Task item: This task calls for copying each line below that contains "option".

[Opening Given entries section]

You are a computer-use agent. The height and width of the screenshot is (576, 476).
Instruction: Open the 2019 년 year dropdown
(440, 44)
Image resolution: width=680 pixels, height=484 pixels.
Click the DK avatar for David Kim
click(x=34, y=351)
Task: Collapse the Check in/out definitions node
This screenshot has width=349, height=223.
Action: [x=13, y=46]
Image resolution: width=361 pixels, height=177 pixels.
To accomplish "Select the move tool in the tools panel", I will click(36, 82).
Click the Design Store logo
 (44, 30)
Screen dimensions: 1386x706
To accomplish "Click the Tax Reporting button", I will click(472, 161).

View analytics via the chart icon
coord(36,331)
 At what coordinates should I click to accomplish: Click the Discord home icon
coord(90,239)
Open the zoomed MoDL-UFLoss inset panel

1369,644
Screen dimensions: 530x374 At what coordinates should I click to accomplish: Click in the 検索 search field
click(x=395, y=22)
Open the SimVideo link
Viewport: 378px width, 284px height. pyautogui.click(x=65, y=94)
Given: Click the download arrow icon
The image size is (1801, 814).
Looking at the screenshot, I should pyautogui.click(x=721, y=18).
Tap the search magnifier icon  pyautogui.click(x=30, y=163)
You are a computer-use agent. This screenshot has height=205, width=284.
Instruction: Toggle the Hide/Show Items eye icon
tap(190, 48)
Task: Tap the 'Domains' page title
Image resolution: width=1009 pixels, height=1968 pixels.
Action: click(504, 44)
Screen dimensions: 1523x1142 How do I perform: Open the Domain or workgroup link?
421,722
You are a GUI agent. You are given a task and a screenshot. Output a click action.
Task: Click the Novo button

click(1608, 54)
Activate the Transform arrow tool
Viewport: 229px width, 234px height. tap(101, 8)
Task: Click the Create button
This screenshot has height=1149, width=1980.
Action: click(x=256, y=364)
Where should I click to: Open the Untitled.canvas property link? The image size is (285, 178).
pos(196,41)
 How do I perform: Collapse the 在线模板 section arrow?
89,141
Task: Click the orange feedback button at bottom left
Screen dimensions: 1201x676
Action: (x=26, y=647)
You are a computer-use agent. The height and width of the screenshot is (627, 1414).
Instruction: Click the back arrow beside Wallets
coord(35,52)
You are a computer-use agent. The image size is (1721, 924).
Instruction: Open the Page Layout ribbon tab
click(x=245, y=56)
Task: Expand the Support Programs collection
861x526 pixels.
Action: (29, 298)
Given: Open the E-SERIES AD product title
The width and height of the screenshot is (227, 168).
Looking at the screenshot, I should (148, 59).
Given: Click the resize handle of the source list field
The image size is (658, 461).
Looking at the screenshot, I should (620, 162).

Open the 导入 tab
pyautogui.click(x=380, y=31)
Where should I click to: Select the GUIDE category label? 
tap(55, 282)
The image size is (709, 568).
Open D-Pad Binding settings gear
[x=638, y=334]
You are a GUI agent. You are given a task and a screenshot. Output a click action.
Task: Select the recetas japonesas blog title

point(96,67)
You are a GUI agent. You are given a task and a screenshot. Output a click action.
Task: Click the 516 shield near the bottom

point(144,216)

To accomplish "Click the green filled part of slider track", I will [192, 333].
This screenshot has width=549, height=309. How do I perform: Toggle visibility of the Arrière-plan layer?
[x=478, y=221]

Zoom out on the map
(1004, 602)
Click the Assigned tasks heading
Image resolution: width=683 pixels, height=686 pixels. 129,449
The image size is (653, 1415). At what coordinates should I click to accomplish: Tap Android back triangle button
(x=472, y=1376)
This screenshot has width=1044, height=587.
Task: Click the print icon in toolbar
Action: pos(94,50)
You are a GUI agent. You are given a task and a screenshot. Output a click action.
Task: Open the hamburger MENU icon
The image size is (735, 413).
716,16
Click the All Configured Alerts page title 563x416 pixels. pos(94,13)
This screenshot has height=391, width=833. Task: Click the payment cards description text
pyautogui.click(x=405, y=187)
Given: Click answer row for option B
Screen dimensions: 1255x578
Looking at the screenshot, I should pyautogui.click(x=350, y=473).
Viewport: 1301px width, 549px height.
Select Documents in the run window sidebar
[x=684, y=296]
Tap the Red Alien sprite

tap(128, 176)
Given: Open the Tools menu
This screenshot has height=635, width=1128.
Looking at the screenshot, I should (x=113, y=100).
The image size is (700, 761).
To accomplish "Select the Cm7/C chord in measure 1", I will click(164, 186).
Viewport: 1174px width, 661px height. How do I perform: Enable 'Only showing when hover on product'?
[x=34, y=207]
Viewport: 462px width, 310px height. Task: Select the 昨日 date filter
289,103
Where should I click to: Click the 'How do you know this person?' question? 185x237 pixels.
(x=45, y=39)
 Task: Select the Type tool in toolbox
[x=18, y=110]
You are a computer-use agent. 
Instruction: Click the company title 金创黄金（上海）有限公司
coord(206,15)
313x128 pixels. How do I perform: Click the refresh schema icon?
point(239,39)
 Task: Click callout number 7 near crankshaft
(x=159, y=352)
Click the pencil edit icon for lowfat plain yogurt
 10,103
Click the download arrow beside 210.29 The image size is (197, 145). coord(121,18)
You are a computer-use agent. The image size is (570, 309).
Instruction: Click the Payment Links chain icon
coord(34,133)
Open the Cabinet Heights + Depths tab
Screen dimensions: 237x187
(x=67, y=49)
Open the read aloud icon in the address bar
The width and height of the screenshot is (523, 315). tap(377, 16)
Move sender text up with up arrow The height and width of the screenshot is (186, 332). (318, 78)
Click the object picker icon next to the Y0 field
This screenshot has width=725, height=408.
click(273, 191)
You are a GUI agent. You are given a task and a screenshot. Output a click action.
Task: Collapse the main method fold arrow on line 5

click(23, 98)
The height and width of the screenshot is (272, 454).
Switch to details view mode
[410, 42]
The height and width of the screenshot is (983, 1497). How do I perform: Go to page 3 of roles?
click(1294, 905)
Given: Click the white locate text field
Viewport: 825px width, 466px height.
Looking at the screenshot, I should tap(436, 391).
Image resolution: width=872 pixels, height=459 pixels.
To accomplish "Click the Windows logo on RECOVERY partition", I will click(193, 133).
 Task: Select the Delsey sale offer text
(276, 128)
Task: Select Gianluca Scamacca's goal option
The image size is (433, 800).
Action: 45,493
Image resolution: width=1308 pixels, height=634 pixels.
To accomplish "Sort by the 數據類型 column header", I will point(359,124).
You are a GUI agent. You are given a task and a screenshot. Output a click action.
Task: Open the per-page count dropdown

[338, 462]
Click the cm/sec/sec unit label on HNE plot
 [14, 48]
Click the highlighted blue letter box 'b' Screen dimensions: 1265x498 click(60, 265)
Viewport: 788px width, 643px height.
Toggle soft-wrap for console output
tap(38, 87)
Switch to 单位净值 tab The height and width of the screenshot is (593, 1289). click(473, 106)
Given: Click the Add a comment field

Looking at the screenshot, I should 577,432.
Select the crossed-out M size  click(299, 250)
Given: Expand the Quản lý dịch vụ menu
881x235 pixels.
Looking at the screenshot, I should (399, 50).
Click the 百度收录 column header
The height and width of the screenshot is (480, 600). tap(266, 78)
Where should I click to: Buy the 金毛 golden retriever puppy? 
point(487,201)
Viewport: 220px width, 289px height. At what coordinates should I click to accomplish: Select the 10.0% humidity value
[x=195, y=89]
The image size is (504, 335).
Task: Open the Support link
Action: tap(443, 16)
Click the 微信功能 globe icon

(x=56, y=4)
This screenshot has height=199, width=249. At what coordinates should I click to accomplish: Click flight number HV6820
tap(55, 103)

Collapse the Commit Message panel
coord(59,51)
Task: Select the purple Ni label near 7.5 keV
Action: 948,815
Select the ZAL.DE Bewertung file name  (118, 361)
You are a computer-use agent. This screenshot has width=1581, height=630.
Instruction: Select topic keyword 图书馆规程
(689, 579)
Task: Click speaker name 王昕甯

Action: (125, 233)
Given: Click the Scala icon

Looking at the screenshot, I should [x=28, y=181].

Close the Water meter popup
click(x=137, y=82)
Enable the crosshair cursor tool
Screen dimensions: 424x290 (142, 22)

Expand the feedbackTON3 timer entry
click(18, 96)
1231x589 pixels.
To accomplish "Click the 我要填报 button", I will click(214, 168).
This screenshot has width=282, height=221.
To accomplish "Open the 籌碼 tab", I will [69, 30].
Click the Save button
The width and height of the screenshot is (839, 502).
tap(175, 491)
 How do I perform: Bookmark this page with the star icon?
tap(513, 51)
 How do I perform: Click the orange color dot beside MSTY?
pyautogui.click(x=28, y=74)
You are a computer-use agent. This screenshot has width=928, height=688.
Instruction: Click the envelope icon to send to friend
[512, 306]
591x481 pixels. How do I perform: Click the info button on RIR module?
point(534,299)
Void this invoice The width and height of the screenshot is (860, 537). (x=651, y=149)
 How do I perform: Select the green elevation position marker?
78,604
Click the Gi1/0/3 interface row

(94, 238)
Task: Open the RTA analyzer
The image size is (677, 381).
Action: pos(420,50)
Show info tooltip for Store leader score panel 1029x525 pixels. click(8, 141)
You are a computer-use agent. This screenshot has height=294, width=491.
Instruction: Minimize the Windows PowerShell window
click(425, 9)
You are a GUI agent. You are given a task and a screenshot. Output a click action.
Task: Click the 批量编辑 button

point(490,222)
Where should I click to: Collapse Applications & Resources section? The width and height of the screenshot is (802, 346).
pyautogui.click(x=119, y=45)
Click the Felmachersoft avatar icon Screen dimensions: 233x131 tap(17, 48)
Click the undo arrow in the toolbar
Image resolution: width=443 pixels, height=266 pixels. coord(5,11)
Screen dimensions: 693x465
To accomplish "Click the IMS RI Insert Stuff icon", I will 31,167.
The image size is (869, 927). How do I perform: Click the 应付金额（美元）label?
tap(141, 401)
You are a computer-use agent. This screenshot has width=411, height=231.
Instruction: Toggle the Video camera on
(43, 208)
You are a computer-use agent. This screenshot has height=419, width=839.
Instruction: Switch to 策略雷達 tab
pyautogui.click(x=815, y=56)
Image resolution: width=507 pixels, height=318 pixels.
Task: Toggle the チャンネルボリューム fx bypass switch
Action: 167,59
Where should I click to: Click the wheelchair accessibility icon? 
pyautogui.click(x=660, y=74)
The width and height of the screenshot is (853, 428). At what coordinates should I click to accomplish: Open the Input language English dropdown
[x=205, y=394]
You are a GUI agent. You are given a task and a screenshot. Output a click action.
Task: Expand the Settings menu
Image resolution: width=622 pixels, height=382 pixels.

[Closing Given entries section]

Problem solution:
Given: Click answer row for option B
Task: Select Gianluca Scamacca's goal option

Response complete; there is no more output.